Go through the lines below and copy each one that holds the string "legend".

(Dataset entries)
────────────────────────────────────────

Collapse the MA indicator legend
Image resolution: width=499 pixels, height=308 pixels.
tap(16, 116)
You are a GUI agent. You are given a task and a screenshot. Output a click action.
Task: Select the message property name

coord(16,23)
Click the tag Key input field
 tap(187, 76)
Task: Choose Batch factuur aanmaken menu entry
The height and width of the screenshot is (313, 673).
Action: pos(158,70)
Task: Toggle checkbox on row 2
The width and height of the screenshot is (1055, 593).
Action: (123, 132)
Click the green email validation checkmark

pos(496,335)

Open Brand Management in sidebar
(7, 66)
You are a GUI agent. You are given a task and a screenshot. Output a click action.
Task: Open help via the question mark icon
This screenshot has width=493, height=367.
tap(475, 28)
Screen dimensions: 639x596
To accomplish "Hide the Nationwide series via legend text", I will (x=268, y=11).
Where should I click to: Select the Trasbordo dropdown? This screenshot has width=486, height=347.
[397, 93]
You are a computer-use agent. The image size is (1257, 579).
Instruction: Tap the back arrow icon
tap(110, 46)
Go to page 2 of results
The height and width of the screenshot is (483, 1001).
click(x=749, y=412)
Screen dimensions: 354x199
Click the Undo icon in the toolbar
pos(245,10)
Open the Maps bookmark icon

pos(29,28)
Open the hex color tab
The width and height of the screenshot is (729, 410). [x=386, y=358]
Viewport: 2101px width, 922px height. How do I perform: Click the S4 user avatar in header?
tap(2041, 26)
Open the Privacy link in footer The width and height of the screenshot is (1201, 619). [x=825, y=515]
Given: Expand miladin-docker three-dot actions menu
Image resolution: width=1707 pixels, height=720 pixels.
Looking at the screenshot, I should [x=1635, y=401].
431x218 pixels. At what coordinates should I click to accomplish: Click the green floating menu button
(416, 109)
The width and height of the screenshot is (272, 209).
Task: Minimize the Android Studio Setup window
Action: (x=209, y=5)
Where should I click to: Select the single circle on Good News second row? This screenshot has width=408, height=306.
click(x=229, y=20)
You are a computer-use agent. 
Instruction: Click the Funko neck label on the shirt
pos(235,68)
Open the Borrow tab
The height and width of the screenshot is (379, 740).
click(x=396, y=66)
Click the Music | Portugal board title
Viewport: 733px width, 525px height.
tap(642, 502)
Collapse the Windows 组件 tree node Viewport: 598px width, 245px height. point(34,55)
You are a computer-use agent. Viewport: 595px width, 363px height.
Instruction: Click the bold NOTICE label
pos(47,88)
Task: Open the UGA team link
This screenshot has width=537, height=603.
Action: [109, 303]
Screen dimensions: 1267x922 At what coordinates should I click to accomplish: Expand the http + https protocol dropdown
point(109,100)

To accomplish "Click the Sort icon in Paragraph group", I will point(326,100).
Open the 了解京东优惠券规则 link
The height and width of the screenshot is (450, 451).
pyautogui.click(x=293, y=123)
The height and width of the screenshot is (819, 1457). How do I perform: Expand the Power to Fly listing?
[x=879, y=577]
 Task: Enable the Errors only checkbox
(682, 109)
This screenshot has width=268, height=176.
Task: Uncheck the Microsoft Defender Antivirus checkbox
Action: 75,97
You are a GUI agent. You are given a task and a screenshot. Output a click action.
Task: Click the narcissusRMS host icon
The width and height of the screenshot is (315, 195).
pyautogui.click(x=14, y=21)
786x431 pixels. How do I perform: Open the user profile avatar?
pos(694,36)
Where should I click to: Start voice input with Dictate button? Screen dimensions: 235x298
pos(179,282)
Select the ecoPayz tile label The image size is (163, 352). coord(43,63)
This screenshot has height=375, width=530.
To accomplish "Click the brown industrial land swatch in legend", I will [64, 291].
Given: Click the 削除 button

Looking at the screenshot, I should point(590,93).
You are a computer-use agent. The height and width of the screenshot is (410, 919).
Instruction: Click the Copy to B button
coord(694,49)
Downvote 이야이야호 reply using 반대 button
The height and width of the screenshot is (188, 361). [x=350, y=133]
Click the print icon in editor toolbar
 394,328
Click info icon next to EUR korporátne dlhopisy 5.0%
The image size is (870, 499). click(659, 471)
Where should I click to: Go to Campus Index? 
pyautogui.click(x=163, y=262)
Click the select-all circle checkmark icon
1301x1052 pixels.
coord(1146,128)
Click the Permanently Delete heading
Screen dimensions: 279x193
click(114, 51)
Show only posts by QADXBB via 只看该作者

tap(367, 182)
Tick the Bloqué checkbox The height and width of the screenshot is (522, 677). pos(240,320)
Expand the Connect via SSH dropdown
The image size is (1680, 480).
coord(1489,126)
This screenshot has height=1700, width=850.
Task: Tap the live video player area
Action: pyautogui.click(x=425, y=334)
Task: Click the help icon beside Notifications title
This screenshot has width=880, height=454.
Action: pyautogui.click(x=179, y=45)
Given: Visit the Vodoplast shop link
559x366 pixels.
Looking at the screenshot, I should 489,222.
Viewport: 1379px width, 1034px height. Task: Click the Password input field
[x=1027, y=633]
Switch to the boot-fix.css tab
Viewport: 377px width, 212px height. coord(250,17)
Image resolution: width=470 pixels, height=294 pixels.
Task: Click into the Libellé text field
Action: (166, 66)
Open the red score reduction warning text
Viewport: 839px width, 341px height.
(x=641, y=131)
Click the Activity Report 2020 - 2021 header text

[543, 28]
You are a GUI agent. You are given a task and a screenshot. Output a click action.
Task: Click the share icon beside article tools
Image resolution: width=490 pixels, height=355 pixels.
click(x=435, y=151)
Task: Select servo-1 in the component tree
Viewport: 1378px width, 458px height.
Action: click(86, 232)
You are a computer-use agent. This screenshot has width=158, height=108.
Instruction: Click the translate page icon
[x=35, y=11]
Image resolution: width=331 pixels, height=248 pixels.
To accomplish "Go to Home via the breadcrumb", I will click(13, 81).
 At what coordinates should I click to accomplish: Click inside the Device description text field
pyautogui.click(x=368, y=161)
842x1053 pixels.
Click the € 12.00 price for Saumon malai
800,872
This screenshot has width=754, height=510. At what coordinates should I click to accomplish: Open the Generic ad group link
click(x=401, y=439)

────────────────────────────────────────

RESPONSE TO THE TASK
Collapse the MA indicator legend
To accomplish "Hide the Nationwide series via legend text", I will (x=268, y=11).
To accomplish "Click the brown industrial land swatch in legend", I will [64, 291].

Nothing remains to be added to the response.